Theoretically, it is possible to change the overlay inhibition by rapamycin axis Akt/mTOR/S6K/rS6 with herk Mmlichen schemes against any kind of B Sartiger tumor, wherein the cassettes are constitutively activated mTOR. This type of use in combination with the expanded RAD001 EGFR / VEGFR AEE788, showing together, a suppressive effect on the growth of large, BCR-ABL Signaling Pathway he demonstrates glioblastoma cells. Future directions for the clinical benefit of targeted therapy against cancer is usually a subset of patients who, in many cases F Emissions from a specific genomic L In their tumor cells, such as an activating mutation in the kinase Cathedral ne defined limits. However, the number of cancers that can not be clearly characterized by specific genomic aberrations is so great. Therefore, the use of targeted molecular promising treatment for rapalogs as the r Of mTOR in malignancy Played t is vielf validly.

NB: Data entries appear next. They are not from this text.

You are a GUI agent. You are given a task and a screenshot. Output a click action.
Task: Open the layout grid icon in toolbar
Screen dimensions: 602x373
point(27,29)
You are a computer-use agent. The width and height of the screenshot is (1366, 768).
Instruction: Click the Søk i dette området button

Clinical studies show that rapalogs a remarkable show clinical potential in a variety of diseases. Although anti-cancer effects rapalogs k Can in combination with other active compounds is obtained Can ht, it is important to the regulatory pathways of mTOR complexes and as ver this way Changed and as effectors upstream Rts ROCK Kinase and downstream Rts activated for each patient understand. Otherwise k Nnte inhibition of mTOR prevent the negative feedback loop, and thus various Rft certain diseases. On the other hand, as downstream targets of the TEM in Chapter signaling network, the downstream effectors mTORC1 itself can also serve as potential therapeutic targets shown. The molecular characterization of these downstream signaling pathways.

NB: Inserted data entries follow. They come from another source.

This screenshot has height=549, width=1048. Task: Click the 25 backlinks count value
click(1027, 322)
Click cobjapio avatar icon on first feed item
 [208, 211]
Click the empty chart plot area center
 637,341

Also the identification of markers for the diagnosis, implementation of specific methods of treatment, prognosis, and monitoring the impact of rapalogs S ugetierzelle Contains Lt approx Hr 600 kinases, suggesting that each kinase phosphorylates substrates 20 on average. Therefore, we expect that additionally USEFUL substrates of mTOR are discovered k can, Which might help us. Better amplification Ndnis the mechanisms, embroidered by the mTOR growth and help us to develop novel inhibitors of mTOR As well as data from experimental models used to inform the development of clinical strategies, we look forward to the results of clinical trials with rapamycin feeding in the laboratory to the r aufzukl Ren MTOR in cancer and reveal previously unknown functions for mTOR in cancer.

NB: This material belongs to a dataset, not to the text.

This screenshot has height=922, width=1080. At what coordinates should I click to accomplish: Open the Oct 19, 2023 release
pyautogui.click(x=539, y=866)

Mammalian target of rapamycin integrates various indices confinement, Lich growth factors, N hrstoffen, Regulate stress and energy, protein synthesis, growth and proliferation, early development and storage, under physiological conditions. Recent studies demonstrated that mTOR signals through two different complexes. Within the mTORC1 complex, the importance of the mTOR Presence of growth factors and N hrstoffe Translation and protein regulation orchestra p70S6K and 4EBP1. mTORC1 is associated mTOR regulatory proteins mLST8 and proline-rich AKT substrate 40 kDa composed. W While RAPTOR upregulated PRAS40 acts as an inhibitor of the mTOR Kinaseaktivit t of mTOR phosphorylation dependent-Dependent manner. mTORC1 function is strictly regulated by PI3K AKT and MAPK, thanks to the function of the tuber se sclerosis complex 2, which employees with TSC1 and control of mTORC1 by the F Promotion GTPase activity of t mTOR activrhebator.